PROBLEM REQUIREMENTS
Look through the material below and copy exactly the lines from the line with "1568x740 pixels." to the line with "Open the VCN-2-DRG-2", those two lines included.

● ● ● ● ●

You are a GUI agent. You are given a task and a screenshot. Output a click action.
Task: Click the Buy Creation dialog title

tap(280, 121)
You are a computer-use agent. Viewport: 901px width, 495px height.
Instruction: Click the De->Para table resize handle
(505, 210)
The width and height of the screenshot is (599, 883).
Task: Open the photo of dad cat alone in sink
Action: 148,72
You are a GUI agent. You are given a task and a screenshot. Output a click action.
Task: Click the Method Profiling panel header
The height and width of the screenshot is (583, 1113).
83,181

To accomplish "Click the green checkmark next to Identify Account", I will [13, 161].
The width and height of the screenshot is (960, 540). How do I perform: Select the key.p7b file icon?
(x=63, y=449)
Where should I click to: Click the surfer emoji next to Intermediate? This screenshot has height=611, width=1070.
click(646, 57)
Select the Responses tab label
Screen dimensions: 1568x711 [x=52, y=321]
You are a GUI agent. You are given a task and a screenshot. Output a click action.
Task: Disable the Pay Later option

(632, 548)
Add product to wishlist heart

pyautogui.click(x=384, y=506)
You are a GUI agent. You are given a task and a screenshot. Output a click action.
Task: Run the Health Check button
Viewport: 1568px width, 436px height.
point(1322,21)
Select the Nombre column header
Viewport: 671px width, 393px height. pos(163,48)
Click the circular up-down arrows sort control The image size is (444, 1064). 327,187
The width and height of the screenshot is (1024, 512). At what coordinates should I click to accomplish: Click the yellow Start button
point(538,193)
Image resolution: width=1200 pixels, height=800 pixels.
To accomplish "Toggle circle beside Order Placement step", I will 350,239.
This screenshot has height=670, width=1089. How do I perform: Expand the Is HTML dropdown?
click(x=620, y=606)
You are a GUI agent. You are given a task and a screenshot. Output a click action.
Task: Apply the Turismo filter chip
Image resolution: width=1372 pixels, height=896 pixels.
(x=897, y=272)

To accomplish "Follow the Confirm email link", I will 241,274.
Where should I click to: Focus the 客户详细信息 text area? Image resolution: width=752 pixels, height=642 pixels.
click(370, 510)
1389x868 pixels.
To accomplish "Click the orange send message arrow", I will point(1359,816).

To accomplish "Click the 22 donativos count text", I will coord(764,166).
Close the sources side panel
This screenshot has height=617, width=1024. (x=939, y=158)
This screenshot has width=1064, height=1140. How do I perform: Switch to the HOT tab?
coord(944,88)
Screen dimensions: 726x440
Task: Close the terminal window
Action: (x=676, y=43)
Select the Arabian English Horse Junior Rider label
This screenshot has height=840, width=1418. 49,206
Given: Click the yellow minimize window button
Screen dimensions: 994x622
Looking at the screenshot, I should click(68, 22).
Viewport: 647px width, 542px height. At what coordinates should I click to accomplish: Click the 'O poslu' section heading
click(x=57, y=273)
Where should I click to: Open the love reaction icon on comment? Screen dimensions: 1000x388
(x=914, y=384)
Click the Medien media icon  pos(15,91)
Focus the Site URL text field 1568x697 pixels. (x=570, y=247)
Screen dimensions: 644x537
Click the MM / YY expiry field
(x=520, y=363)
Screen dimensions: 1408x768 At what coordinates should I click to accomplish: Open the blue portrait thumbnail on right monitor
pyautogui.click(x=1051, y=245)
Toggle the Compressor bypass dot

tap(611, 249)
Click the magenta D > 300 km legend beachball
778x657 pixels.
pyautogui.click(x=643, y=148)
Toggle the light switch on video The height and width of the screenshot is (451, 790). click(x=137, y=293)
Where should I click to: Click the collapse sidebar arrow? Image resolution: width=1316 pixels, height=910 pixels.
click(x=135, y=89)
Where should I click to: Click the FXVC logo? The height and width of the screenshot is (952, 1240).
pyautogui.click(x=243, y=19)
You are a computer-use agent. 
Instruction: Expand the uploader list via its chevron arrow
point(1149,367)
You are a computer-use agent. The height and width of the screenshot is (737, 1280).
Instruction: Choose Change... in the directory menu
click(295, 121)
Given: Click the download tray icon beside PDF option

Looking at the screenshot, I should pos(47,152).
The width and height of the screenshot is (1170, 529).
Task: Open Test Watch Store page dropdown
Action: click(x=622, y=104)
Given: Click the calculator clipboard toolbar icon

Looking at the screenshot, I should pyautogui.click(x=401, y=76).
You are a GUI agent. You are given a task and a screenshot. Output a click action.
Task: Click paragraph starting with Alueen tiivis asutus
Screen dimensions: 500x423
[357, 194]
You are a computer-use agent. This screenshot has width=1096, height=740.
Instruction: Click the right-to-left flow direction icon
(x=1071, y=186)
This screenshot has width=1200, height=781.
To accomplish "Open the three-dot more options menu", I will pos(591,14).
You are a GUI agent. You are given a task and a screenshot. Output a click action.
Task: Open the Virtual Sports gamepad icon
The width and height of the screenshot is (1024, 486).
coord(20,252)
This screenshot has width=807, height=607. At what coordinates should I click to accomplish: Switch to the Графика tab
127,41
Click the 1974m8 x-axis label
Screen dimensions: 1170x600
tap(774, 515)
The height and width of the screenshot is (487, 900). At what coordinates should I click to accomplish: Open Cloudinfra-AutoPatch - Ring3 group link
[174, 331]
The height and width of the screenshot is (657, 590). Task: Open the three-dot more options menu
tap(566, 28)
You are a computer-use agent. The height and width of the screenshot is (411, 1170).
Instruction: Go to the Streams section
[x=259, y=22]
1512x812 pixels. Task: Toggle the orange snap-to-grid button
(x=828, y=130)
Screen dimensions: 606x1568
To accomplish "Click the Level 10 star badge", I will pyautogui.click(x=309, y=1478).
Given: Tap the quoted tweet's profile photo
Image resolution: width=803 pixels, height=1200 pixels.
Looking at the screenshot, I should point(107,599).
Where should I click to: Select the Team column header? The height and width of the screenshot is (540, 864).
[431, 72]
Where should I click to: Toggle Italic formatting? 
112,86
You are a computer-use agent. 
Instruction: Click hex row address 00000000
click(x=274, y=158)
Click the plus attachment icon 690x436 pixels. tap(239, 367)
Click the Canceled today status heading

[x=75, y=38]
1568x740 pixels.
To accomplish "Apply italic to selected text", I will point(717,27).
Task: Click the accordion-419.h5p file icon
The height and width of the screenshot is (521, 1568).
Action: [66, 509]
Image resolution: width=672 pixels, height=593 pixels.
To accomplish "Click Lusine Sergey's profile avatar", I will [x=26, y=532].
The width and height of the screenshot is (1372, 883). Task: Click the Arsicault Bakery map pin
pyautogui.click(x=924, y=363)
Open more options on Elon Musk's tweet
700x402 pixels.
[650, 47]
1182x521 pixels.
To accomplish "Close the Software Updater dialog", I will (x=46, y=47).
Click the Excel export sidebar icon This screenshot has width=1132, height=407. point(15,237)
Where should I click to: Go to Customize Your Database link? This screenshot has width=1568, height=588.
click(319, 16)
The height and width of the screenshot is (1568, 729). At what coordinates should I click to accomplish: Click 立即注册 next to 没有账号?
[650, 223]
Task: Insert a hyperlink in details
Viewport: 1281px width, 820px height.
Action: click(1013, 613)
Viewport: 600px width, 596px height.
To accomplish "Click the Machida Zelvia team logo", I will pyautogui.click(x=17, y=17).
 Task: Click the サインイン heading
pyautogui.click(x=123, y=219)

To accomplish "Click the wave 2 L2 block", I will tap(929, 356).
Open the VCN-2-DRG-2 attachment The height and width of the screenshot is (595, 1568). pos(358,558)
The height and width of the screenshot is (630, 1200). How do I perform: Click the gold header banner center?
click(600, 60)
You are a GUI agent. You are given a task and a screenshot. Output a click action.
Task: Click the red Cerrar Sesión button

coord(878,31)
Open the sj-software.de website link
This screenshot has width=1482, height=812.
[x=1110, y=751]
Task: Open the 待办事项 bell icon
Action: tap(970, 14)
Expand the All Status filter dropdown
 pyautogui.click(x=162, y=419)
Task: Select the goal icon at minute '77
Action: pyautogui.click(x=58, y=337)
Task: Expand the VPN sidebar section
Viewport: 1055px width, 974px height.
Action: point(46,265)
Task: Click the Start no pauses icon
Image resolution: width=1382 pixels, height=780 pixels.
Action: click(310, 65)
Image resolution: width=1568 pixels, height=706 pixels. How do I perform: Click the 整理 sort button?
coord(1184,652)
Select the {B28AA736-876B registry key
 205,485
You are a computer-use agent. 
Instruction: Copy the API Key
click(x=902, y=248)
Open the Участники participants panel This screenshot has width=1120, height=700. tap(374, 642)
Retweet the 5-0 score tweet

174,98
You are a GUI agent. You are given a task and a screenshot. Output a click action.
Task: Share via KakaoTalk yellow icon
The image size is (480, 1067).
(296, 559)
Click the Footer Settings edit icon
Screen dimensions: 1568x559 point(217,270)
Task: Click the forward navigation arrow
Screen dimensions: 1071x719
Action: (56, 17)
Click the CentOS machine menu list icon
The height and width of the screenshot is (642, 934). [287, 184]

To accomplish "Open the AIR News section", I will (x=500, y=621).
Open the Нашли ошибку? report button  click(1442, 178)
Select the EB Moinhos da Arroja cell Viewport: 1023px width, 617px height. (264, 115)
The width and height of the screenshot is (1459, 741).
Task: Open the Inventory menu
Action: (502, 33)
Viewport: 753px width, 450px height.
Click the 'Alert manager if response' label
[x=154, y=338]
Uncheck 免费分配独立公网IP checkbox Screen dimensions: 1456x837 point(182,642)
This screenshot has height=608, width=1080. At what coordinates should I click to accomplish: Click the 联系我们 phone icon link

● ● ● ● ●

WRITTEN ANSWER
1568x740 pixels.
To accomplish "Apply italic to selected text", I will point(717,27).
Task: Click the accordion-419.h5p file icon
The height and width of the screenshot is (521, 1568).
Action: [66, 509]
Image resolution: width=672 pixels, height=593 pixels.
To accomplish "Click Lusine Sergey's profile avatar", I will [x=26, y=532].
The width and height of the screenshot is (1372, 883). Task: Click the Arsicault Bakery map pin
pyautogui.click(x=924, y=363)
Open more options on Elon Musk's tweet
700x402 pixels.
[650, 47]
1182x521 pixels.
To accomplish "Close the Software Updater dialog", I will (x=46, y=47).
Click the Excel export sidebar icon This screenshot has width=1132, height=407. point(15,237)
Where should I click to: Go to Customize Your Database link? This screenshot has width=1568, height=588.
click(319, 16)
The height and width of the screenshot is (1568, 729). At what coordinates should I click to accomplish: Click 立即注册 next to 没有账号?
[650, 223]
Task: Insert a hyperlink in details
Viewport: 1281px width, 820px height.
Action: click(1013, 613)
Viewport: 600px width, 596px height.
To accomplish "Click the Machida Zelvia team logo", I will pyautogui.click(x=17, y=17).
 Task: Click the サインイン heading
pyautogui.click(x=123, y=219)

To accomplish "Click the wave 2 L2 block", I will tap(929, 356).
Open the VCN-2-DRG-2 attachment The height and width of the screenshot is (595, 1568). pos(358,558)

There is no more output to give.